In conjunction with the Governor’s proclamation, the N.C. Department of Transportation (NCDOT) and the N.C. Governor’s Highway Safety Program (GHSP) are launching a new work zone safety awareness campaign, “Do Your Part and Drive Smart. Slow Down. Don’t Drive Distracted.”
April is chosen as Work Zone Safety Awareness Month as it marks the beginning of construction season in North Carolina. It is also held in conjunction with National Work Zone Awareness week, which takes place April 11-15. There are approximately 600 active major work zones across the state.

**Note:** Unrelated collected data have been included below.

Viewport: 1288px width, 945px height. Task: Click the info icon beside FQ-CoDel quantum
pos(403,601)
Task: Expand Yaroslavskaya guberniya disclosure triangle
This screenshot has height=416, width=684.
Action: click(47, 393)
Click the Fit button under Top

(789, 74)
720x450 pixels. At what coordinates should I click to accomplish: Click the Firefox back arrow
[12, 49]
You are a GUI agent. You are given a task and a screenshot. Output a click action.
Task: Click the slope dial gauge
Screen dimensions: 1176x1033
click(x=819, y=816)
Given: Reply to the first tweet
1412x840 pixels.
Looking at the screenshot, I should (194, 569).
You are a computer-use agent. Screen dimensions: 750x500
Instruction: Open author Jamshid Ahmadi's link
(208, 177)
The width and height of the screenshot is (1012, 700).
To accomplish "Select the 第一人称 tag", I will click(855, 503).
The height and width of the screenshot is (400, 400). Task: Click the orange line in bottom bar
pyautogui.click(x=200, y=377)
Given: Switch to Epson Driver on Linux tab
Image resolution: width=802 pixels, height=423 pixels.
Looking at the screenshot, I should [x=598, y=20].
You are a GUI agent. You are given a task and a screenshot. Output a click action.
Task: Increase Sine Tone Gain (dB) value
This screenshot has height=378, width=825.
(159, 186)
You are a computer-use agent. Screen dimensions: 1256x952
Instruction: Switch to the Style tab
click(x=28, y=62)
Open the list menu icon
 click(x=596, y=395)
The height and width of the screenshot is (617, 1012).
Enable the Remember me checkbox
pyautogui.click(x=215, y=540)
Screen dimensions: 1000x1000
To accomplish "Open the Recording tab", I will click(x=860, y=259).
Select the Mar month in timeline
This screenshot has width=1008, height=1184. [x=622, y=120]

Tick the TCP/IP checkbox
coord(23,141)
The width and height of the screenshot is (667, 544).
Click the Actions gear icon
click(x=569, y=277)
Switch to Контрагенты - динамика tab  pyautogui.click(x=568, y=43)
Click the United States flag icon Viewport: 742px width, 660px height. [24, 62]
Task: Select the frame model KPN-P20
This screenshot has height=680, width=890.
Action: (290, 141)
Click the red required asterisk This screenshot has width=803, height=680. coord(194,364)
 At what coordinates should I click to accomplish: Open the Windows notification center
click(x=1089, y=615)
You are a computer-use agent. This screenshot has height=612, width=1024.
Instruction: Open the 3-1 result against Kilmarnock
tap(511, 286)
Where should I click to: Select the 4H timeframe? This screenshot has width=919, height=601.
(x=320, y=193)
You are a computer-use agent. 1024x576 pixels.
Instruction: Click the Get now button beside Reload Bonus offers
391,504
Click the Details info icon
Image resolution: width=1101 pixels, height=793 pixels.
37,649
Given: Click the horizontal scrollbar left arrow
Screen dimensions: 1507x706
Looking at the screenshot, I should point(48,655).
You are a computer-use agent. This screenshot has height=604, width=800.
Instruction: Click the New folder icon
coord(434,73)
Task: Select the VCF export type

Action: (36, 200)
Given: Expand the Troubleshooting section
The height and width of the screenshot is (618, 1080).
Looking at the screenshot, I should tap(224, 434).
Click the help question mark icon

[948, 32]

Work zones are not limited to interstate highways as road construction and maintenance activities often affects U.S. routes, N.C. routes and secondary roads as well.
“As we enter construction season we need to remind motorists to slow down and pay attention in work zones to prevent injuries and fatalities,” said Governor McCrory. “Getting drivers to slow down and pay attention in work zones is critical in protecting drivers and construction workers alike.”
National statistics show that four out of five work zone fatalities are motorists, and that more than half of work zone crashes are the result of speeding and driver inattention. In North Carolina between 2011 – 2015, there were 18,024 crashes that resulted in 88 fatalities in work zones. In 2015 alone, 19 people were killed in work zones, including three workers.
In addition to the initial ticket and court costs, a conviction for speeding in a designated work zone in North Carolina will result in afine of $250. Workers do not need to be present in a work zone for a speeder to be cited.
NCDOT encourages motorists and highway workers to educate themselves about the dangers associated with work zones and to:
- Respect the work zone signs, flaggers, and warnings;
- Turn on your headlights;
- Don’t tailgate;
- Stay in one lane;
- Don’t drive distracted – put down the phone, don’t read, don’t groom, or eat;
- Don’t drink and drive;
- Obey posted speed limits;
- Watch for workers;
- Exercise patience; and
- Expect the unexpected.
To learn more about work zone safety in North Carolina, visit the NCDOT Work Zone Safety Program’s web site.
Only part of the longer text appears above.